AGBT Day 2: Jay Flatley, Anne Wojcicki

Frida, February 12, 2016

James Hadfield-AGBT Guest Blogger (The CRUK Cambridge Institute Genomics Core)

Todays plenary is pretty exciting with two people speaking who have had a massive impact on Genomics, but from outside the academic circle: Jay Flately and Anne Wojcicki. Jay Flatley needs no introduction to the AGBT audience; his driving force in Illumina is one part of what got us to where we are today. His talk titled “Beyond the $1000 Genome – What’s next for NGS?” probably did not give attendees much hope of finding out about much that was new, however Jay delivered in spades. He started by describing some of the key ingredients he thought had driven Illumina, and gave us a brief history of key developments in the Illumina NGS family.

2007 Genome Anlayser; 2010 line scan imaging (HiSeq 2000); 2011 LED optics and Basespace (MiSeq); 2012 rapid run mode, faster fluidics and scanning (HiSeq 2500); patterned flowcells (HiSeq X); 2014 2 colour SBS, dry flowcells and consumer optics (NextSeq).

The exciting bit of the talk was Jay’s very open description of Project Firefly, which he said may not be available till Christmas 2017! This is built out of the Avantome CMOS technology that Illumina stopped developing due to the requirement for emulsion PCRand. Jay showed “the sequencer that was built but never sold”! However Illumina has now implemented SBS on a CMOS to create a one-colour SBS semiconductor sequencer. The system also includes an integrated digital fluidic library prep using the NeoPrep fluidics (not sure whether this is a good thing or not).

Firefly Specs: Raw read accuracy of 99% is achievable and is roughly comparable to HiSeq X, run times are just 3.5 to 13 hours for up to 2x150PE, 1Gb per run, 4M reads at $100 per sample and about $30,000 capital costs. Applications include: targeted sequencing, infectious disease, inherited disease, and reproductive and genetic health.

Anne Wojcicki, asked us to focus on the benefit to the consumer of the Human genome and spent most of her talk speaking about the 23andMe research platform. This now 1.2 million consented customers who can opt-out at any point, or for any research project survey, with all data aggregated and anonymised. 23andME want to get to tens of millions of individuals.

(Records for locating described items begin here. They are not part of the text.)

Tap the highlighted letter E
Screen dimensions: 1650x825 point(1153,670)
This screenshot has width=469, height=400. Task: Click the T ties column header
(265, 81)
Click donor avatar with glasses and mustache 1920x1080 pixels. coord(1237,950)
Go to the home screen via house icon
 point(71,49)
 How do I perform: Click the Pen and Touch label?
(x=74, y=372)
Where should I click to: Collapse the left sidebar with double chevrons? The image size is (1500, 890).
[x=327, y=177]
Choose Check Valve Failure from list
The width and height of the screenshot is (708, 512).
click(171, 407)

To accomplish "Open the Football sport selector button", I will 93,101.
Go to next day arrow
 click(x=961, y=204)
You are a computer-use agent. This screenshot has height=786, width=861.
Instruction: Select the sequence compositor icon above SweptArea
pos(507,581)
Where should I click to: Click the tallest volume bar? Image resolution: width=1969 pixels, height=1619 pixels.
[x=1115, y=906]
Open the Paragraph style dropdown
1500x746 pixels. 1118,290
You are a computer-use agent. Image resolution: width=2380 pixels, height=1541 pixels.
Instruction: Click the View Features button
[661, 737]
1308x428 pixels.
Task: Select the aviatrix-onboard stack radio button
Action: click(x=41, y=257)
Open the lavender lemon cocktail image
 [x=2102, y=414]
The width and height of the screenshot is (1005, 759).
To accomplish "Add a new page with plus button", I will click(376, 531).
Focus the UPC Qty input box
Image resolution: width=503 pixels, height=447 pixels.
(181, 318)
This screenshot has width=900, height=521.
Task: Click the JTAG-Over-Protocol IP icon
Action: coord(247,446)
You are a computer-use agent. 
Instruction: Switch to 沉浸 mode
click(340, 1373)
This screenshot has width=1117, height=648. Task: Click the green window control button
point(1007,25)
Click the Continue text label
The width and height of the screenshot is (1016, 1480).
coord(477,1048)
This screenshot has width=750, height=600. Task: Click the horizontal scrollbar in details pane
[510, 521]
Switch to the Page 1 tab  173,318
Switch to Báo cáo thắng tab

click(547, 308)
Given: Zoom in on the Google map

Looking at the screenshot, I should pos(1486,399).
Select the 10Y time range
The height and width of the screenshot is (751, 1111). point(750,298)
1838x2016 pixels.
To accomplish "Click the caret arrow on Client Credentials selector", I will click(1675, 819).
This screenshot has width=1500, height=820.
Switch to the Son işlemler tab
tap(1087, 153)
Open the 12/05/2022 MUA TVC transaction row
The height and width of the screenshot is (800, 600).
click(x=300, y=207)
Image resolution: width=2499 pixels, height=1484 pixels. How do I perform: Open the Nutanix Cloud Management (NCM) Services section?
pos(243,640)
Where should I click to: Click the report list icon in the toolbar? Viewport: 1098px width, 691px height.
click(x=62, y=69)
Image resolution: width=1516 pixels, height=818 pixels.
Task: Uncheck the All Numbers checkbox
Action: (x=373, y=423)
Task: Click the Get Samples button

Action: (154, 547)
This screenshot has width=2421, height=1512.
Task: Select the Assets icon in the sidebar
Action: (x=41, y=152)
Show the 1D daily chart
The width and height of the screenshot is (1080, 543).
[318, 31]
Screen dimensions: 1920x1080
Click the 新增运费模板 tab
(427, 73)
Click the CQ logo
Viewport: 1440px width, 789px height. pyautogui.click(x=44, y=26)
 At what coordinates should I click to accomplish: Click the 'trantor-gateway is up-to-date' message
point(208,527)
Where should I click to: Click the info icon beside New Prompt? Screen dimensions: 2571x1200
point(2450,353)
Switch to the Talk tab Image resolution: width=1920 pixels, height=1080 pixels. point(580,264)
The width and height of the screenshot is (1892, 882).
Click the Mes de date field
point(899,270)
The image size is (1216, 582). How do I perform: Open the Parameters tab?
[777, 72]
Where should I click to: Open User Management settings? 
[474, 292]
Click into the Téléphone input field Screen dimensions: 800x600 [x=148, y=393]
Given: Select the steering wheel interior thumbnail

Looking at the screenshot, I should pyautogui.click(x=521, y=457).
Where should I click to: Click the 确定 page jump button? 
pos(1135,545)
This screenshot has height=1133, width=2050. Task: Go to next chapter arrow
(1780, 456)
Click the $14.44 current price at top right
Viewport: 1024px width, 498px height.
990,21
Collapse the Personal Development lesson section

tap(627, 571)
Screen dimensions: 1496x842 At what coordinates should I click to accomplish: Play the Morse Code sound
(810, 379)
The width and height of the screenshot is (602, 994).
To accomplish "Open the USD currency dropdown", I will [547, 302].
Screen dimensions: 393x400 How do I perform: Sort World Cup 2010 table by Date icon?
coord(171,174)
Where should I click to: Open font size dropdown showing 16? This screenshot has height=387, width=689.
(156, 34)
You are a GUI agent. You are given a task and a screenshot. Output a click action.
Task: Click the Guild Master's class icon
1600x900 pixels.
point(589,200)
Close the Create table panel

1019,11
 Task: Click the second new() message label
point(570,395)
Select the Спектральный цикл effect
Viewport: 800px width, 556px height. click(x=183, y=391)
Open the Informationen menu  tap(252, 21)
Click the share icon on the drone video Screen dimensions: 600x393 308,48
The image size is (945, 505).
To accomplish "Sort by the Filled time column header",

Everything is easily accessed online without geographical barriers and with very rapid participant response. 23andMe have looked carefully at the quality of self-reported data and see high agreement to medical records. The data is high quality and Anne pointed to her favourite paper: Efficient Replication of over 180 Genetic Associations with Self-Reported Medical Data. 75% of 23andMe customers take at least one survey and they have over 320 million phenotypic data points. These are huge communities e.g. 240,000 APOEe4 carriers, 75,000 cancer patients, 34,000 psoriatics, 157,000 with depression, 188,000 cardiovascular disease patients. This is an engaged community with almost 40% of customers still logging in after 6 years, and once they are logged in customers are engaged and this engagement enables discovery.

23andMe therapeutics: can they take a new approach to drug development? The main tools are GWAS + PheWAS and Anne presented an example for target identification in Asthma. 71,000 customers contacted and 6,000 participated to take a six month symptom study. The study costs were negligible compared to normal research trials – “this is going to be transformative in how we can make discoveries”. But she made the case that we need to change how we look at research participants, we need to return results to engage them in the science

Anne did not mention the selection bias of participants and the demographics of 23andMe customers (85% are from the USA). Sharon Plon brought this up in the Q& A, and also the fact that many potential participants are not necessarily online.